THE TASK
Starting with the line that contains "You are a computer-use agent. This" and stopping after the line that contains "You are a computer-use agent. Image resolution: width=1320", return each line below exactly as written, with no others.

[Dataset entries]
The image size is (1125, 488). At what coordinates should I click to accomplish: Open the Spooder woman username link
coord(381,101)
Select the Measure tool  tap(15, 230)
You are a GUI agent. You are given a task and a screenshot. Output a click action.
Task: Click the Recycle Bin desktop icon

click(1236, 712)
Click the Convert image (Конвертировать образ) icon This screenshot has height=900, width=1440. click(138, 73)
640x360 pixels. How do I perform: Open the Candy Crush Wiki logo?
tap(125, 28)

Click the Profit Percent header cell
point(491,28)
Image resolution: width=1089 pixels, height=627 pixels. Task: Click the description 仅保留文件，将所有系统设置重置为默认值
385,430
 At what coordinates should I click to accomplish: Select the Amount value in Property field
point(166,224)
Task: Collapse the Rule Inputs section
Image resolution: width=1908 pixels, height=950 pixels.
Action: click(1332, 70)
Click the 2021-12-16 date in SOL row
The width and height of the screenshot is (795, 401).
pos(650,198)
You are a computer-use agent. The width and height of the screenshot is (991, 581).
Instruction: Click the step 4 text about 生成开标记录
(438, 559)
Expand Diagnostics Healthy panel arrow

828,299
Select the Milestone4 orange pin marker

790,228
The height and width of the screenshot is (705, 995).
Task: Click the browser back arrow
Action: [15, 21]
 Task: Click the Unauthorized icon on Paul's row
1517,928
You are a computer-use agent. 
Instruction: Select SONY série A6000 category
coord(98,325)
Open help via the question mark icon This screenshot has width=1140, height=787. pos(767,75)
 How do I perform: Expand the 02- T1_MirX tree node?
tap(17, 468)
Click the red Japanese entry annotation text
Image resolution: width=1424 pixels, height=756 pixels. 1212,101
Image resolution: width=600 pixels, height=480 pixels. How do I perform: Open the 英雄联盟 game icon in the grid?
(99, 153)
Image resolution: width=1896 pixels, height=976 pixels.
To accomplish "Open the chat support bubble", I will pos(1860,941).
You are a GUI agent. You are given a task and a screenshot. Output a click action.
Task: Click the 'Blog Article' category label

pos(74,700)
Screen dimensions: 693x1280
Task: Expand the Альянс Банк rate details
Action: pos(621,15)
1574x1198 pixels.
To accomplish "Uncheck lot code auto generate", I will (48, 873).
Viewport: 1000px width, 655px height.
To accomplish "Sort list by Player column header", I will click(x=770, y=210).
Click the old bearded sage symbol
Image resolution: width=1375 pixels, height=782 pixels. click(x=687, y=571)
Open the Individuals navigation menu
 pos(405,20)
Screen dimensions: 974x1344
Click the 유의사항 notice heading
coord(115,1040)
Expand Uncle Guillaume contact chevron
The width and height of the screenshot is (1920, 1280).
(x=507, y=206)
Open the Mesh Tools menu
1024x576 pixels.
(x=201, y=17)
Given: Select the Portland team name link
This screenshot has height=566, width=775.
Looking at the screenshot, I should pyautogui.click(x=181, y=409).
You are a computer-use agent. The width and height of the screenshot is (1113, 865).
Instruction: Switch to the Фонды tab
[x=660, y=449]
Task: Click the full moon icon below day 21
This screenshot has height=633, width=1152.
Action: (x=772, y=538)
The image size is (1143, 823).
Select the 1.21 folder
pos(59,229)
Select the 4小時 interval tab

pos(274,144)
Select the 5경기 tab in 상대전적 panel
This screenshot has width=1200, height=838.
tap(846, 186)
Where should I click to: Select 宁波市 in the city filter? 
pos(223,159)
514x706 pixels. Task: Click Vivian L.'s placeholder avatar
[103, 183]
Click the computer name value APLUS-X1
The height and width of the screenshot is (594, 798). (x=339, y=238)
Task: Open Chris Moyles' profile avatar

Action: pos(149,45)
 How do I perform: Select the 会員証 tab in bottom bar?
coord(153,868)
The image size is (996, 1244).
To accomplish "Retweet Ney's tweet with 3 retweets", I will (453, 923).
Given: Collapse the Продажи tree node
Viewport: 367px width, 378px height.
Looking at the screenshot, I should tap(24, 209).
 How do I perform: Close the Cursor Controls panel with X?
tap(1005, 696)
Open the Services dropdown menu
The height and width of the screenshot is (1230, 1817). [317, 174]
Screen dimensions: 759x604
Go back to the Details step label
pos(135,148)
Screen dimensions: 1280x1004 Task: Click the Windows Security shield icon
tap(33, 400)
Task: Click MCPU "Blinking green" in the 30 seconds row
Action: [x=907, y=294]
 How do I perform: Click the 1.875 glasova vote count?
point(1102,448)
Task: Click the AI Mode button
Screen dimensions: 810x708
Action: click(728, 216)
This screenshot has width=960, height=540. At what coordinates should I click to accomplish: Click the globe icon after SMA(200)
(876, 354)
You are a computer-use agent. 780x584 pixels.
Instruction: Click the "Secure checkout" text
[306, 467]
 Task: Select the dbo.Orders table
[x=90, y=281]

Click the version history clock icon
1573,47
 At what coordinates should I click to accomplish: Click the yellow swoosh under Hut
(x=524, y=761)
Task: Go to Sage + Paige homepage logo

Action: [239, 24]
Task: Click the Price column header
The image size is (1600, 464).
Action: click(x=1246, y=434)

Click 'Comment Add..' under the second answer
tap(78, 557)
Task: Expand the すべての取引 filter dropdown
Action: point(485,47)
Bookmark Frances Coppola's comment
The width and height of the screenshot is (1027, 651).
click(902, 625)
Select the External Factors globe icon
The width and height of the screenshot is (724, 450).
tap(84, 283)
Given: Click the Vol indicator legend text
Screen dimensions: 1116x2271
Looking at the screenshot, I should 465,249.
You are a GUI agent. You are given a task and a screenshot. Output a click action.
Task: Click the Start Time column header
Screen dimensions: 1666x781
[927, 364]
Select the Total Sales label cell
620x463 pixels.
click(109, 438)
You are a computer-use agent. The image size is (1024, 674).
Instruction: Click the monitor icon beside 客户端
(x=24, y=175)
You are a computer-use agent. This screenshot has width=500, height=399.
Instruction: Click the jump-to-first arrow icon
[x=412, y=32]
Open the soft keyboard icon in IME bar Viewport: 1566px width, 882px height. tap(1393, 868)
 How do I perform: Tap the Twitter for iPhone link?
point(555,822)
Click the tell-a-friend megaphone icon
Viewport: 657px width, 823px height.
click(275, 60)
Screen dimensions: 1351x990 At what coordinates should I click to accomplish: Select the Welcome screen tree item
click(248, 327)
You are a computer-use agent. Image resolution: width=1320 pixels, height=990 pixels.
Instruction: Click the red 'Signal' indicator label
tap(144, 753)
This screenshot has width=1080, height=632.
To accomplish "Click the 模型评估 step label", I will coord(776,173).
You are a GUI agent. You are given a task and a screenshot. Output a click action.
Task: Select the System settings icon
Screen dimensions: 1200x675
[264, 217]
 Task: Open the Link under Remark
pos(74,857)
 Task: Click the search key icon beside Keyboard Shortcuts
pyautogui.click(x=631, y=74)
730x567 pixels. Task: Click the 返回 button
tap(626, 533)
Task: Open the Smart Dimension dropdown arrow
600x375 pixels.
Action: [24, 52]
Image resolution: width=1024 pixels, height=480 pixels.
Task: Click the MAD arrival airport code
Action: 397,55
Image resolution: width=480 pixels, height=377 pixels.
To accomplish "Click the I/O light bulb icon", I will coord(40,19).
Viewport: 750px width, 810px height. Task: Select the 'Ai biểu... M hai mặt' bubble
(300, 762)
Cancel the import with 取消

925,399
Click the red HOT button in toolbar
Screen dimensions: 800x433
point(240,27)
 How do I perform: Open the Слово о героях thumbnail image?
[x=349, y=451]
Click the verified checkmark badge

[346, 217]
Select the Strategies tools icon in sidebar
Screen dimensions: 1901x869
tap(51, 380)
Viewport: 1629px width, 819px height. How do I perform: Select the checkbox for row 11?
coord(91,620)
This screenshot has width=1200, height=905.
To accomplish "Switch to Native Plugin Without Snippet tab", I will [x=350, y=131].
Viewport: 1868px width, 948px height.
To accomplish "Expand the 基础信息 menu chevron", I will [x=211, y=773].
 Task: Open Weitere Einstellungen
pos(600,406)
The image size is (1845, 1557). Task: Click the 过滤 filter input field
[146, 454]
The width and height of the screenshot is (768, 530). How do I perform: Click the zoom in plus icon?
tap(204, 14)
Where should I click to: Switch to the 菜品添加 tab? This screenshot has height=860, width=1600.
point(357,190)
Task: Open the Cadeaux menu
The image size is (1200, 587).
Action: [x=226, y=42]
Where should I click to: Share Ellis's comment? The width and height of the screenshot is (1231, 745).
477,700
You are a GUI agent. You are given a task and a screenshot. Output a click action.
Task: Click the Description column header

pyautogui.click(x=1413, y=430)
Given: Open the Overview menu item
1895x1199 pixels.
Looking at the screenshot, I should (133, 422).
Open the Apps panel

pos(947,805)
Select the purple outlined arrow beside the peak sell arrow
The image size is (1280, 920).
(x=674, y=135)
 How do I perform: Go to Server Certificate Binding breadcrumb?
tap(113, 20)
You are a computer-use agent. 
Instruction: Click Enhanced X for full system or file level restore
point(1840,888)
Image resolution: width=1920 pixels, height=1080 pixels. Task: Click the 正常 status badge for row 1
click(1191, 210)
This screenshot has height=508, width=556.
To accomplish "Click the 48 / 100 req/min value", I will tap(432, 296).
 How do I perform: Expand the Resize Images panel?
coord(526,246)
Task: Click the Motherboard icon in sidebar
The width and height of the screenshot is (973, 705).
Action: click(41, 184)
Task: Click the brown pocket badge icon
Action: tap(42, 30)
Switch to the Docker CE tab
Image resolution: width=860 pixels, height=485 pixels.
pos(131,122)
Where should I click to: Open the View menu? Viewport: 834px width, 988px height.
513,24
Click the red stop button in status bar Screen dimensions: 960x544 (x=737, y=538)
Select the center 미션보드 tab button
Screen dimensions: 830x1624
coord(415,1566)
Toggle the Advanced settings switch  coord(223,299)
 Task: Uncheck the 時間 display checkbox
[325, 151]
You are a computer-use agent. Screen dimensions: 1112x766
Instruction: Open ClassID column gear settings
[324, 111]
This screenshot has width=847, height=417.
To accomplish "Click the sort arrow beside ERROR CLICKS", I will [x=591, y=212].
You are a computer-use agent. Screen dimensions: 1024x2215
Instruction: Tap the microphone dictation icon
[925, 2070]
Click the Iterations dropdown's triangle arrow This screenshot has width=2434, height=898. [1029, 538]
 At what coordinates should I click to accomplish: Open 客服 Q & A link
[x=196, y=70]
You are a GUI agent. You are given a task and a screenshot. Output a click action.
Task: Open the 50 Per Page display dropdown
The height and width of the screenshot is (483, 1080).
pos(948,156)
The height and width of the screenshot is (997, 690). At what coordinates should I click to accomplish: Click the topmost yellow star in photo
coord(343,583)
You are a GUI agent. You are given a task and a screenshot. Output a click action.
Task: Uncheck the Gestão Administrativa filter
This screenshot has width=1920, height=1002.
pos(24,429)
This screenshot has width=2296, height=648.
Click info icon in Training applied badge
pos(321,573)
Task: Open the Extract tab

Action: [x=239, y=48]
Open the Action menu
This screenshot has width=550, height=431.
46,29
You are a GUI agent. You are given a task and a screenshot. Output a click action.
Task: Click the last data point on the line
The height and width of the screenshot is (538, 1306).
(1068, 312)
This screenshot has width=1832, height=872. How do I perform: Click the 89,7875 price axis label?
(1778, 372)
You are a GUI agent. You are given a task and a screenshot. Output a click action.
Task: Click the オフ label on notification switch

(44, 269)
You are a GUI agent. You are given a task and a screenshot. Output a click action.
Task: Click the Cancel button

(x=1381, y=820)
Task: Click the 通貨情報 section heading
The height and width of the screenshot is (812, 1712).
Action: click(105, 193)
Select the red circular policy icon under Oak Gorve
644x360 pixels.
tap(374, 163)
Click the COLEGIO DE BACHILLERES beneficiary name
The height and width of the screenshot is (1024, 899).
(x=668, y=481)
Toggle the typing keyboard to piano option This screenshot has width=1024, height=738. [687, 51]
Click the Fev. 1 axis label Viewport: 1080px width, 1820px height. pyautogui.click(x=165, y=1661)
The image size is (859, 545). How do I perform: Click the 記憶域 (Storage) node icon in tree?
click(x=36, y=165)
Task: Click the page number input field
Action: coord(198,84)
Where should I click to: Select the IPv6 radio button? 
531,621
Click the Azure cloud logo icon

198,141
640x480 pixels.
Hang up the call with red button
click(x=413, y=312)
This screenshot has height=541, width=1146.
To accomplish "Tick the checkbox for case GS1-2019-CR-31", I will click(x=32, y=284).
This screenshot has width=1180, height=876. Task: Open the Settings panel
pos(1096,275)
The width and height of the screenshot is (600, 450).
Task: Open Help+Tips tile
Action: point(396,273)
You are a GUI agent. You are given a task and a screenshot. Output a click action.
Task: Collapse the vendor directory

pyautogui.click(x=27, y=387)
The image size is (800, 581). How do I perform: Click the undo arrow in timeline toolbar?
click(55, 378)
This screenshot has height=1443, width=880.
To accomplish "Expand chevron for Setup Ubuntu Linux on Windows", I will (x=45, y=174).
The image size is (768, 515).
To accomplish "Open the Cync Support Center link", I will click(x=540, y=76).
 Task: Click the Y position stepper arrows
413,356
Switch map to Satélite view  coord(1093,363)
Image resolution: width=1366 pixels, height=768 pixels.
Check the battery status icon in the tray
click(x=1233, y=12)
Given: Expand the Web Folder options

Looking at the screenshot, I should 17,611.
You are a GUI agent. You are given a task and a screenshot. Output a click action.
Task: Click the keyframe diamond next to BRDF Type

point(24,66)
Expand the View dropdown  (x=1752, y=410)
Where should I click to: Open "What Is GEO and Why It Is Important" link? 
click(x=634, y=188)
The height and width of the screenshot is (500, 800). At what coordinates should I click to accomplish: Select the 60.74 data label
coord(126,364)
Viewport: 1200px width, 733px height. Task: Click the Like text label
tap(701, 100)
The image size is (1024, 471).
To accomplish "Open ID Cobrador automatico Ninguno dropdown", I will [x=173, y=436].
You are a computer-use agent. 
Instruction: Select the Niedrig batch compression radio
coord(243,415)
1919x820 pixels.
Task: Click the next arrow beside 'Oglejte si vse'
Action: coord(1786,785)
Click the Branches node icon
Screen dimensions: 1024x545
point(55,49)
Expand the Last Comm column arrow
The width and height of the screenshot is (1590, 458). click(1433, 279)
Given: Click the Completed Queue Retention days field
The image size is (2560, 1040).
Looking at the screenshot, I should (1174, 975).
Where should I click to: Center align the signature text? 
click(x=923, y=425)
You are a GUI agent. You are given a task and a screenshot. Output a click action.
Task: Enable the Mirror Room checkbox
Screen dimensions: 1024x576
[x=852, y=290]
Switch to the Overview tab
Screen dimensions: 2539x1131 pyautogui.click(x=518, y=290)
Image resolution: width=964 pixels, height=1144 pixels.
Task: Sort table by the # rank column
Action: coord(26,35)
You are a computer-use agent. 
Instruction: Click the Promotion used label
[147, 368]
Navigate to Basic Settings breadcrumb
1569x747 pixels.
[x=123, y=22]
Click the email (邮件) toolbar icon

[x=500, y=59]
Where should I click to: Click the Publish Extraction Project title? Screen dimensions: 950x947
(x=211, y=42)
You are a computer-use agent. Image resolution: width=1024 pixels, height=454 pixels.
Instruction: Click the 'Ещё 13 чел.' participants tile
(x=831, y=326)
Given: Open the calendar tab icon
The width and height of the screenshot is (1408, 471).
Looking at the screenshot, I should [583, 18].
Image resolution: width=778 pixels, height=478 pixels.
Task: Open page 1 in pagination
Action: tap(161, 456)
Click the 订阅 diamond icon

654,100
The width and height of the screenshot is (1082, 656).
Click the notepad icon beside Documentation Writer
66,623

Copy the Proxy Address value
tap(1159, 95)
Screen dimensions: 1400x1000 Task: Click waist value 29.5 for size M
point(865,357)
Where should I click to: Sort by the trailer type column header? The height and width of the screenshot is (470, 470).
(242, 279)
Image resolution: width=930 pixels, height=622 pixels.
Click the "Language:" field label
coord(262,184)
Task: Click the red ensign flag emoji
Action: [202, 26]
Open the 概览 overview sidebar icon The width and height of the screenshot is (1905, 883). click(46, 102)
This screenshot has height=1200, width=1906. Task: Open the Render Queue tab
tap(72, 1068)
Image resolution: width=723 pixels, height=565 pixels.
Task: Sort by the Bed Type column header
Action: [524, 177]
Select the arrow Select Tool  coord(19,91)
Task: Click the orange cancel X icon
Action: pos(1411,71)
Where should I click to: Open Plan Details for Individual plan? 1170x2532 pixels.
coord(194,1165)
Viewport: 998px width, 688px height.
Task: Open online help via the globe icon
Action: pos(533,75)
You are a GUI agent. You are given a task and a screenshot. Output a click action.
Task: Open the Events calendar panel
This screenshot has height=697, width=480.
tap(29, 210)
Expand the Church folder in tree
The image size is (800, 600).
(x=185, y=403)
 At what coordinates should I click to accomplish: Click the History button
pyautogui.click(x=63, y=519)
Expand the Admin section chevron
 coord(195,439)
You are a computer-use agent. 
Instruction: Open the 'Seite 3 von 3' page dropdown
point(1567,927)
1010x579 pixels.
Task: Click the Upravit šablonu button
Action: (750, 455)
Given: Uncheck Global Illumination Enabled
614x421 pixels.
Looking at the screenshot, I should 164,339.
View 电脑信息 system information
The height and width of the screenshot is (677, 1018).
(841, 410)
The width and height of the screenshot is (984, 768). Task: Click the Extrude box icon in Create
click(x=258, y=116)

YOUR RESPONSE
You are a computer-use agent. This screenshot has width=500, height=399.
Instruction: Click the jump-to-first arrow icon
[x=412, y=32]
Open the soft keyboard icon in IME bar Viewport: 1566px width, 882px height. tap(1393, 868)
 How do I perform: Tap the Twitter for iPhone link?
point(555,822)
Click the tell-a-friend megaphone icon
Viewport: 657px width, 823px height.
click(275, 60)
Screen dimensions: 1351x990 At what coordinates should I click to accomplish: Select the Welcome screen tree item
click(248, 327)
You are a computer-use agent. Image resolution: width=1320 pixels, height=990 pixels.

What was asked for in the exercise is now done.